■ Given records:
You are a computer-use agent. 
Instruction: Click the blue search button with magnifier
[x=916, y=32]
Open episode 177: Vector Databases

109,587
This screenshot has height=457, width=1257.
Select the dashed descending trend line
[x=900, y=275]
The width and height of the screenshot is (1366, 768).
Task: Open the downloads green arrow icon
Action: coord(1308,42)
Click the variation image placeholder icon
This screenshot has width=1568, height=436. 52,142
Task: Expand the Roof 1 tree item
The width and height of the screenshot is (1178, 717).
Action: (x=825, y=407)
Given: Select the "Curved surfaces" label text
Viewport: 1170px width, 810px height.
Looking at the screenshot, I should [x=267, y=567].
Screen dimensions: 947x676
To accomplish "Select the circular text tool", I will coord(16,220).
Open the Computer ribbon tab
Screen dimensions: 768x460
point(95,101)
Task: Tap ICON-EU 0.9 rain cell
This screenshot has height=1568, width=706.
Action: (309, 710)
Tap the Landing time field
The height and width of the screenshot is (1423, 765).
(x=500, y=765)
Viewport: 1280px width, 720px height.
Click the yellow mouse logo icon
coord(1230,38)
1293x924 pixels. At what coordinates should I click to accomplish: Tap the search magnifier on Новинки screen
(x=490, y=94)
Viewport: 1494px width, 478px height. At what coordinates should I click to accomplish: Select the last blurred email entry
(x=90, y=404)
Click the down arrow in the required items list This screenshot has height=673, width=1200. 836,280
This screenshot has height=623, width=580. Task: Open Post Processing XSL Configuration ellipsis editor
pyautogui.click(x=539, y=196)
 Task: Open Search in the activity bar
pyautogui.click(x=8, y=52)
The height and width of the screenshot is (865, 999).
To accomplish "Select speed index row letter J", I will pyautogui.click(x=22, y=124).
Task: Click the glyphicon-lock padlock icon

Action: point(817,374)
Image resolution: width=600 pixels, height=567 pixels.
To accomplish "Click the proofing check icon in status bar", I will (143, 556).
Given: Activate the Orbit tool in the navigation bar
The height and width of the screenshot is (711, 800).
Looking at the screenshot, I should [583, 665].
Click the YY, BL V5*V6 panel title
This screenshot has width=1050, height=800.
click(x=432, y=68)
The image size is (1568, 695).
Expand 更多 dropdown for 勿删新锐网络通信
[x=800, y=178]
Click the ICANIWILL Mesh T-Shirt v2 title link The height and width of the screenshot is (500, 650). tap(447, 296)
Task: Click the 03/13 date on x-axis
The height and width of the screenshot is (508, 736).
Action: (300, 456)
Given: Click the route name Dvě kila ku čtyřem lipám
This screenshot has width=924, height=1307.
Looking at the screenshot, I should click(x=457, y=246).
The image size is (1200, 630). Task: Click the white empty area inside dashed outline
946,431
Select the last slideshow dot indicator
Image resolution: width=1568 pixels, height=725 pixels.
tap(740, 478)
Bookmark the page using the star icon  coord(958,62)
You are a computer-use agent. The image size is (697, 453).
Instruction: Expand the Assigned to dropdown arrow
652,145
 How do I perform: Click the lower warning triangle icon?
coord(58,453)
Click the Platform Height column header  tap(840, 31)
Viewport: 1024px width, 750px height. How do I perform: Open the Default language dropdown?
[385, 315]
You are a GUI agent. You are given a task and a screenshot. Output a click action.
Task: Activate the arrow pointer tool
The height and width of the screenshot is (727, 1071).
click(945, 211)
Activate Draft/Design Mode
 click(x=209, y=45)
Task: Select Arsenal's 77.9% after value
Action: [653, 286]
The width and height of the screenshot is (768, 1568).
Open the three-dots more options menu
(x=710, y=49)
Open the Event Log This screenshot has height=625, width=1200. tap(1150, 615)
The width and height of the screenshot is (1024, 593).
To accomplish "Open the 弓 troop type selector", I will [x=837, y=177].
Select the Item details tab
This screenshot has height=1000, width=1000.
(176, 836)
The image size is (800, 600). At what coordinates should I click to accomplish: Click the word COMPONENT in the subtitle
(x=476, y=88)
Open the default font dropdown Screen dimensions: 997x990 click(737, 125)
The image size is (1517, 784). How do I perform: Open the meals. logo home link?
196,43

■ Exercise aim: If a line above includes the string "agent", pick it out.

■ Response:
You are a computer-use agent. 
You are a computer-use agent. The image size is (697, 453).
You are a GUI agent. You are given a task and a screenshot. Output a click action.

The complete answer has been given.